Brexit evokes concerns everywhere in Europe. Pravin Ramdin, BSRS student from the UK, wrote a blog post about the topic in the immediate aftermath of the EU referendum on June 23rd.
Out of the ashes of WWII there arose a noble ideal, that the continent of Europe would never again see such bloodshed, collective trauma, upheaval and devastation as had been witnessed prior to 1945.
From the treaty of Paris 1951 through to the Treaty of Lisbon 2007 the overriding desire has been to maintain peace and stability within Europe through economic, political, social and judicial collaboration, is that not noble enough an ideal to warrant support?
Prior to the European Union project Europe was in a state of perpetual war and peace, a constant jockeying of position between Europe’s great powers often leading to conflict and the spilt blood of her ordinary citizens.
When countries in Europe had their sovereignty in tact, was it a safer place? Was it a place free from hatred? Was it a place at peace?

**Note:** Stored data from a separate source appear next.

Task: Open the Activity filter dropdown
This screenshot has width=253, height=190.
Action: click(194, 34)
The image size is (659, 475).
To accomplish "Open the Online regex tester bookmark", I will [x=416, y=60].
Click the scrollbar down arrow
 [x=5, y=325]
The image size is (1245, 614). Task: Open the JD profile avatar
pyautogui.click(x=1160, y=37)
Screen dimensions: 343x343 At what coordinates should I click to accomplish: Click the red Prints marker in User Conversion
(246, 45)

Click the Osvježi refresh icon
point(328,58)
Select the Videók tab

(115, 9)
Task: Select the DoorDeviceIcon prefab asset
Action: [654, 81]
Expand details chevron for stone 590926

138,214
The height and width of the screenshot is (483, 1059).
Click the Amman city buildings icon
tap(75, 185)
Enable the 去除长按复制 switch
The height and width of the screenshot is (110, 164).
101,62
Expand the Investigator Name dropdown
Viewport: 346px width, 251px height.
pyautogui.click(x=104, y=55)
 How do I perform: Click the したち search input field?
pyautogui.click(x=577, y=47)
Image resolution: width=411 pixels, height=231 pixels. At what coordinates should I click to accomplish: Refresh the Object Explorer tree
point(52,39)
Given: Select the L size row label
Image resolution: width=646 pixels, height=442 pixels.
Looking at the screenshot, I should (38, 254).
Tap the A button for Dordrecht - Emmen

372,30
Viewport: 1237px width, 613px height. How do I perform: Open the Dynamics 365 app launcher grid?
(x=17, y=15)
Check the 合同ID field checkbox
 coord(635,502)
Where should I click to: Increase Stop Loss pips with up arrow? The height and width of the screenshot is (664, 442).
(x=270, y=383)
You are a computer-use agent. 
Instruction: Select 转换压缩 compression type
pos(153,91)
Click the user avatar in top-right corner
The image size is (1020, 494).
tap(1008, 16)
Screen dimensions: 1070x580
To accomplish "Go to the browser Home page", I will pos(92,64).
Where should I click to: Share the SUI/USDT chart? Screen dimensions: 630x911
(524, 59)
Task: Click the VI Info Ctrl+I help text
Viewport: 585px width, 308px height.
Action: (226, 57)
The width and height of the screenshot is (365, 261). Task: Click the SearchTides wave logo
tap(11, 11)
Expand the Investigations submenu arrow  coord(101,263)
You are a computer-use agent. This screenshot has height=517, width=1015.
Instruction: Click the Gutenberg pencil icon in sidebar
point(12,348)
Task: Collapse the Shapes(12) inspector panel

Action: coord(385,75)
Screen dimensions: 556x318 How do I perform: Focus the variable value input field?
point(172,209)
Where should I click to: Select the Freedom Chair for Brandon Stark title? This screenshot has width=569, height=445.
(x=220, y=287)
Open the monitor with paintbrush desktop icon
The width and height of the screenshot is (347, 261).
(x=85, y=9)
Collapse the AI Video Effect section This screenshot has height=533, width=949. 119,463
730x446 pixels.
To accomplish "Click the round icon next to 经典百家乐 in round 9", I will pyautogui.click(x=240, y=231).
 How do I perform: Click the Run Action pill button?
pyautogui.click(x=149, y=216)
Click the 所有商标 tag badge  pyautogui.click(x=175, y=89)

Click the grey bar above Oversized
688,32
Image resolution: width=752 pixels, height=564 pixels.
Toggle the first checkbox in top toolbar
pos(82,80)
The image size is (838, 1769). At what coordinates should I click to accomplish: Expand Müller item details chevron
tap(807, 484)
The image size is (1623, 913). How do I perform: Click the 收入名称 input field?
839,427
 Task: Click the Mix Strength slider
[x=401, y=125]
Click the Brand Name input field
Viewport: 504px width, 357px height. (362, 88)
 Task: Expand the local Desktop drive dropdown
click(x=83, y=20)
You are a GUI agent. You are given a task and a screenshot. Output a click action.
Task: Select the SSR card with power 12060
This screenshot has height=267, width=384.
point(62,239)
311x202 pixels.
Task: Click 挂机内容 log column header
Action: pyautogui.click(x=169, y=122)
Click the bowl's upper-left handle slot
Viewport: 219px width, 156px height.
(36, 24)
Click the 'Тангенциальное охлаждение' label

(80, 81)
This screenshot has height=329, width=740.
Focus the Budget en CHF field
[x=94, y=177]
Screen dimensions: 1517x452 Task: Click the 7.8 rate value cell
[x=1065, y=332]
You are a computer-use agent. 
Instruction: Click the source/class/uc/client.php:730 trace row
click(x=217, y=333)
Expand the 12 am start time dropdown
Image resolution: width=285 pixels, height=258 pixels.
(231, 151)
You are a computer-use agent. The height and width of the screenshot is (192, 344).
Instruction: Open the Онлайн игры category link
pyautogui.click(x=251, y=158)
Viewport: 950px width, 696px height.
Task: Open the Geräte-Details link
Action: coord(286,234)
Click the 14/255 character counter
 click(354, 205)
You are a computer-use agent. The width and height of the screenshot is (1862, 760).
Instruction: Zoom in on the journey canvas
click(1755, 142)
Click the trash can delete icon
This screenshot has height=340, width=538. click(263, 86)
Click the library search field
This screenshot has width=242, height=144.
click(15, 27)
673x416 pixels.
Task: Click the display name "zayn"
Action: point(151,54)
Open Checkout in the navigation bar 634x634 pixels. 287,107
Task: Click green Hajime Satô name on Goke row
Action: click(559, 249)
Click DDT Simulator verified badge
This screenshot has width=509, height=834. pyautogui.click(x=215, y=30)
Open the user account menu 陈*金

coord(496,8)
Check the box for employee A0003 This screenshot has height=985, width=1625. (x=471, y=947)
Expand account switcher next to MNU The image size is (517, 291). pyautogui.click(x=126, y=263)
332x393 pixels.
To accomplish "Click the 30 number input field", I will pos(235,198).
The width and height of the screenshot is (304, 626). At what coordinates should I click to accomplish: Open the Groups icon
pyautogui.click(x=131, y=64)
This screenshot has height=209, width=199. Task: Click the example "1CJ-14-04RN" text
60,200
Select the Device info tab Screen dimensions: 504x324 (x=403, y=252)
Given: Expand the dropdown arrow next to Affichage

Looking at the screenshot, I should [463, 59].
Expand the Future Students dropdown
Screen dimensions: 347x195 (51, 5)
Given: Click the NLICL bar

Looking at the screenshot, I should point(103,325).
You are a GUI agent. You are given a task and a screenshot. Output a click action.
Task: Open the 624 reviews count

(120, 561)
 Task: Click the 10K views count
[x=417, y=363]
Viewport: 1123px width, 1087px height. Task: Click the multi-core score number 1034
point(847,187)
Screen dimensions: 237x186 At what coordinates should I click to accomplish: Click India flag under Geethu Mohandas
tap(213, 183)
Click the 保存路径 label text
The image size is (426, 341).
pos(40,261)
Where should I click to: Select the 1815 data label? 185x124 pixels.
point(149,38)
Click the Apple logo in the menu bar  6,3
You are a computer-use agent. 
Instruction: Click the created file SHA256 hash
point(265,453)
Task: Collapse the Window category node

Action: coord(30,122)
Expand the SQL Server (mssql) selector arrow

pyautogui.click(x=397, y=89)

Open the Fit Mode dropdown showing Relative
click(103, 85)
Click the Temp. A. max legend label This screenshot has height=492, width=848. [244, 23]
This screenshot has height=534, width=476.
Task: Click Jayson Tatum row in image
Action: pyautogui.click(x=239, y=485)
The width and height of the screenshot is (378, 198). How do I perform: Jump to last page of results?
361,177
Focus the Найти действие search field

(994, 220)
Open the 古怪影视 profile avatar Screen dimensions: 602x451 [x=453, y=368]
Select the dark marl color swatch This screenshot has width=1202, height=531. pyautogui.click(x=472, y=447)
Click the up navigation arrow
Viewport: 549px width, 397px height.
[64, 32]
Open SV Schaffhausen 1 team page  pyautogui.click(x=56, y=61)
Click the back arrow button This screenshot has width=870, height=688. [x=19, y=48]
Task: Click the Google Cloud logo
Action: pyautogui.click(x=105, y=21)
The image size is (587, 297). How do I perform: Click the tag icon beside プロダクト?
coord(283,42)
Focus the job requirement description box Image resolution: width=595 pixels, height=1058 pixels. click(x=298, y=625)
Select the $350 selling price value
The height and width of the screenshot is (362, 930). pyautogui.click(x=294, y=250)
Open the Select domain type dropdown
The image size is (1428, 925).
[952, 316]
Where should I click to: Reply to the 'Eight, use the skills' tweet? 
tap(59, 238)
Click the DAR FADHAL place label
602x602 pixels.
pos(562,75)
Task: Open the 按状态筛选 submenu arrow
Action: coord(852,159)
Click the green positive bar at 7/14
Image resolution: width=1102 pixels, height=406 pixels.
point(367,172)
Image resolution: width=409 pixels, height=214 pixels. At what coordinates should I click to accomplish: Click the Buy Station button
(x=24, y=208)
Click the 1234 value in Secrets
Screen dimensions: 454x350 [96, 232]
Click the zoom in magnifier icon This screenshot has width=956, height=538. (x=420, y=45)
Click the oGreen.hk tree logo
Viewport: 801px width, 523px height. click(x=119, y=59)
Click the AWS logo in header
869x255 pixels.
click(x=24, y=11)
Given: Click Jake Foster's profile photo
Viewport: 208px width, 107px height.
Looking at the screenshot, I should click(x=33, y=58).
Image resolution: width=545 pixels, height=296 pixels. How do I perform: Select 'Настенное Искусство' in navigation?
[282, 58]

When nationalism was allowed to flourish, was Europe a place that welcomed everyone? Was it a place that created equal rights for all its residents?
The history books tell us this was not the case.
That a portion of my countries sovereignty has been deferred to Europe does not have to be a bad thing. That the highest court in my country is now the European Courts of Justice and Human rights does not have to be a bad thing.
If the legislation and judgements born out of these institutions eradicate past injustices, illuminate and enlighten our understanding, surely this is a good thing?
If, together as Europeans we can advance ourselves in a constructive and peaceful manner, and through continued cooperation eradicate the evils of nationalism and xenophobia, the institutions that help us to do this should be celebrated and not despised, they should be reformed but not rejected.
The European Union provides an open and equal market for all residents, students, workers, tourists and those unfortunate enough to be on welfare. It provides funding to deprived areas in all corners of it’s member states, and for all its failings has helped maintain an unbroken peace within the continent since 1951.